Pamela Anderson leaving the Los Angeles Superior court in 1997.
Pamela Anderson leaving the Los Angeles Superior court in 1997.

While there has been much discourse surrounding their now-infamous sex tape, much less focuses on Anderson's treatment in the matter. After the tape was stolen from a safe in the then-couple’s garage, a company distributed the footage on the newly-popular Internet. The tape went on to make $77 million in just the first year of its release. To Anderson, the distribution without consent “felt like rape.” After filing a lawsuit, the star's work with Playboy was used to justify a lack of a right to privacy. As if this wasn't demeaning enough, nude images of the star were presented behind the attorneys during the deposition. 

“They ended up making hundreds of millions of dollars off the spliced-together home movies of us. We endured years of embarrassment, harassment, and stress—not to mention what our families went through, our parents, our siblings, and how it affected our kids when they got older and were teased in school." She continues, "It was one of the most difficult things I’ve ever gone through. It is still a great cause of pain for all of us.” Not that any amount of money would begin to compensate, it's worth noting that Anderson never earned a dime.

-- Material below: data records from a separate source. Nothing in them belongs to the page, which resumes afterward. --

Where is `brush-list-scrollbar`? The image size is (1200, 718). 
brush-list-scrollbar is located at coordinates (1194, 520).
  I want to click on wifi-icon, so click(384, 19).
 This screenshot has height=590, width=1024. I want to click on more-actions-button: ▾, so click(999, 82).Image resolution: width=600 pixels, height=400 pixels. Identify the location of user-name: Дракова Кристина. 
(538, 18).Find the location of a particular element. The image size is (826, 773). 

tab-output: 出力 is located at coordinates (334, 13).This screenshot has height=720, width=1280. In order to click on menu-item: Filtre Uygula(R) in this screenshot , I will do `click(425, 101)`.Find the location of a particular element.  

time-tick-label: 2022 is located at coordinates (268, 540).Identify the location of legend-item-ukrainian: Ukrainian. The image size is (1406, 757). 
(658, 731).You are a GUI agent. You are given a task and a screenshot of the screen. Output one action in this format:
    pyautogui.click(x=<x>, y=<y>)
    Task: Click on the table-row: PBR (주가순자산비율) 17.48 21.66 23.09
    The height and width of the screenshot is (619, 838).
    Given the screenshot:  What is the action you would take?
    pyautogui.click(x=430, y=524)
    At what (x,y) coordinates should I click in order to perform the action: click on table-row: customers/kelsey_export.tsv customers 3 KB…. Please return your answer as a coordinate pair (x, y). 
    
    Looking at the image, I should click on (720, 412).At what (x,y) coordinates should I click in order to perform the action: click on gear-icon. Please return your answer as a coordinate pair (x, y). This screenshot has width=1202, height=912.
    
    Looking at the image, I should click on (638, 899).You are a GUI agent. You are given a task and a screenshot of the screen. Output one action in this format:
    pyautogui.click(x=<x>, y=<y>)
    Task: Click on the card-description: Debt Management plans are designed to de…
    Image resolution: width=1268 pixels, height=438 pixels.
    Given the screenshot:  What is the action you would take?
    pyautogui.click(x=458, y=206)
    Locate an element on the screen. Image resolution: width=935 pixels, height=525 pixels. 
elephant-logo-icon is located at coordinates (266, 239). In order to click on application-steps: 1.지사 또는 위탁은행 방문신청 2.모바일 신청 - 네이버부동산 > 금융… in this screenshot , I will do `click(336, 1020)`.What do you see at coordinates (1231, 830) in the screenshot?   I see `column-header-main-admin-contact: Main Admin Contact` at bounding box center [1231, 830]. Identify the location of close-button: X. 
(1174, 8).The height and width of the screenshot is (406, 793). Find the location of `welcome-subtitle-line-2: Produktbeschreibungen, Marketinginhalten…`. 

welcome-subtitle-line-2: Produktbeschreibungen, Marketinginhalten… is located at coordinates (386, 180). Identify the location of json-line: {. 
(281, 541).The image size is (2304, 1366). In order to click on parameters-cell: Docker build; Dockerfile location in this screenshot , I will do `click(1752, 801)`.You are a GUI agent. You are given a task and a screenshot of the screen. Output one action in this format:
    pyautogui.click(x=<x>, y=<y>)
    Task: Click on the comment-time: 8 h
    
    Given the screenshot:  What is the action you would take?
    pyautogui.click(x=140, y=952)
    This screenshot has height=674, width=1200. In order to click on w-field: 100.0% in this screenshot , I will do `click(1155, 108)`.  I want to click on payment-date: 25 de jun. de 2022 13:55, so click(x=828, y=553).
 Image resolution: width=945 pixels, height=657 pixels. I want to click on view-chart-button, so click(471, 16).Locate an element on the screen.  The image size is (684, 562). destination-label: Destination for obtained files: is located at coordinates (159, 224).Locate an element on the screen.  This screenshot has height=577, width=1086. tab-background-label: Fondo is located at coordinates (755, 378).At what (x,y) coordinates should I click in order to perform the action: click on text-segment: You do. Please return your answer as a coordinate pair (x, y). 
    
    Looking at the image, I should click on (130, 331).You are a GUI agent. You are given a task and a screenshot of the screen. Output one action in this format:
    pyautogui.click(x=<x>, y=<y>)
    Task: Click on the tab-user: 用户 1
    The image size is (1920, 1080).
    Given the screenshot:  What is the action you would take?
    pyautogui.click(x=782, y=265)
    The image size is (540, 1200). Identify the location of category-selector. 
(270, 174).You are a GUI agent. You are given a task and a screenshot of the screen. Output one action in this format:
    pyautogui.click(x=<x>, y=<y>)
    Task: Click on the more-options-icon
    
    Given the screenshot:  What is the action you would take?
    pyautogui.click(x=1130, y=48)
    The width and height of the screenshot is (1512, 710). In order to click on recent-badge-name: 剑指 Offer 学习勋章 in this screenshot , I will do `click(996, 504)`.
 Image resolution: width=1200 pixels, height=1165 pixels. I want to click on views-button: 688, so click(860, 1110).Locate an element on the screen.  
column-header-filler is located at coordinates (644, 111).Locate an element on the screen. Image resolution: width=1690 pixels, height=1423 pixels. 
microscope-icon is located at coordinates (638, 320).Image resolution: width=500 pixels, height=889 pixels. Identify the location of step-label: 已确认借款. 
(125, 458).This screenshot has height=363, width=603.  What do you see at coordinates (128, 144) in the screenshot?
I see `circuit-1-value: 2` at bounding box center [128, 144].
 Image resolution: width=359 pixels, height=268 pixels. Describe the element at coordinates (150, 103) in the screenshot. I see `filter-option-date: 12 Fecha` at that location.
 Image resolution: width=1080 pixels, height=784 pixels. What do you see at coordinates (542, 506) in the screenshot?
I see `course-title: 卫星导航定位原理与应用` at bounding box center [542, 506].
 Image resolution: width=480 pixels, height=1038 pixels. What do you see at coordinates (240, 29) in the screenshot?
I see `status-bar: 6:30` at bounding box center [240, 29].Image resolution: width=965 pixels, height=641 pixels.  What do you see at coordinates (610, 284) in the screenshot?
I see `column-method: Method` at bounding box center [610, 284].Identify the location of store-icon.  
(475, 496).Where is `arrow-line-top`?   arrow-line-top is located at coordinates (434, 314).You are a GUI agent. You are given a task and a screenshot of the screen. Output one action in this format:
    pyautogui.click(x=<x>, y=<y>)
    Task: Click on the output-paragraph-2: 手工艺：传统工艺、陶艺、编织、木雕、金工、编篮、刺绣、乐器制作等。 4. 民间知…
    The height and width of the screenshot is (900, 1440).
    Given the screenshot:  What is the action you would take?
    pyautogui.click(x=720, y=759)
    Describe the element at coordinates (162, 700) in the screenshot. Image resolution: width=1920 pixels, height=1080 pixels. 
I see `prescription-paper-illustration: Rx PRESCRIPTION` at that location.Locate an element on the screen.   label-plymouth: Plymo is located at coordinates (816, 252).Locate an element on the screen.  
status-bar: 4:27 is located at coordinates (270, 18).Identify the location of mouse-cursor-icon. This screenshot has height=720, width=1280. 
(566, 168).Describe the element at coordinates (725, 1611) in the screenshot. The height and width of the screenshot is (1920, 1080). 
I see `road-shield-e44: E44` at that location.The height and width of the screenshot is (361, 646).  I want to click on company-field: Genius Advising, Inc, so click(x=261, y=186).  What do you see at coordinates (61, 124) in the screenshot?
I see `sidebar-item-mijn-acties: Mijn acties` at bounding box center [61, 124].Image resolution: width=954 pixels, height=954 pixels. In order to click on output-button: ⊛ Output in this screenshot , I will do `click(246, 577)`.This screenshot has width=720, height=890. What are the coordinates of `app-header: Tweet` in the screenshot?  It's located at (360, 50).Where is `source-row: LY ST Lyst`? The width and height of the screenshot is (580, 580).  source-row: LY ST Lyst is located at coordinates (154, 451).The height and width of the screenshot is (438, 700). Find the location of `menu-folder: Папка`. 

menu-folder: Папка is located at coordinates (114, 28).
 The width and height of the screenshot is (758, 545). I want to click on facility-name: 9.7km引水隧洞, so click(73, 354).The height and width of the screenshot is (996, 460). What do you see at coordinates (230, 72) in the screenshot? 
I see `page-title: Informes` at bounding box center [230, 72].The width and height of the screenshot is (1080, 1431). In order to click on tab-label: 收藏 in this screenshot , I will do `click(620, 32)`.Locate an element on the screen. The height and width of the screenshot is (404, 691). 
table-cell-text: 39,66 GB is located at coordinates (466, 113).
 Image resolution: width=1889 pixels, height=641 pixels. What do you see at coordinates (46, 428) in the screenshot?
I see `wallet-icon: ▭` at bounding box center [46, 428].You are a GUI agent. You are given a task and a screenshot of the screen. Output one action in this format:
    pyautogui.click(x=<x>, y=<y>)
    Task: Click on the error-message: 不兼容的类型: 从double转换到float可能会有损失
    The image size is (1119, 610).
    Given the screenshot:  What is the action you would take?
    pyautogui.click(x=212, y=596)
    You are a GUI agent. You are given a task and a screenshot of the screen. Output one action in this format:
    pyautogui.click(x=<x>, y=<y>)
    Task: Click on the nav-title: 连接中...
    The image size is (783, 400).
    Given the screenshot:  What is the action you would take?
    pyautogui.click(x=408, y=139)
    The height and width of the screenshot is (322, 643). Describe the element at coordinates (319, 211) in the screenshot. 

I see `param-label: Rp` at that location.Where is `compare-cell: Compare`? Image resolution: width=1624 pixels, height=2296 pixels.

Reaction to Hulu's Pam & Tommy

Pamela Anderson and Tommy Lee in 2006.
Pamela Anderson and Tommy Lee in 2006.

In an Inception-like moment, Anderson reacts to Hulu’s announcement of the Pam & Tommy miniseries in her Netflix documentary, Pamela, a Love Story. Anderson reveals that the news made her feel immediately ill and subsequently plagued her with nightmares. After decades of attempting to block out her trauma as a survival mechanism, "it’s all coming up again." Not having provided approval for the project, the Hulu show was yet another instance of feeling like "you are just a thing owned by the world, like you belong to the world.” Retraumatized and desiring to reclaim the narrative, this was the impetus for her to tell her whole truth—and so was today's birth of a memoir and documentary of her very own, created on her own terms.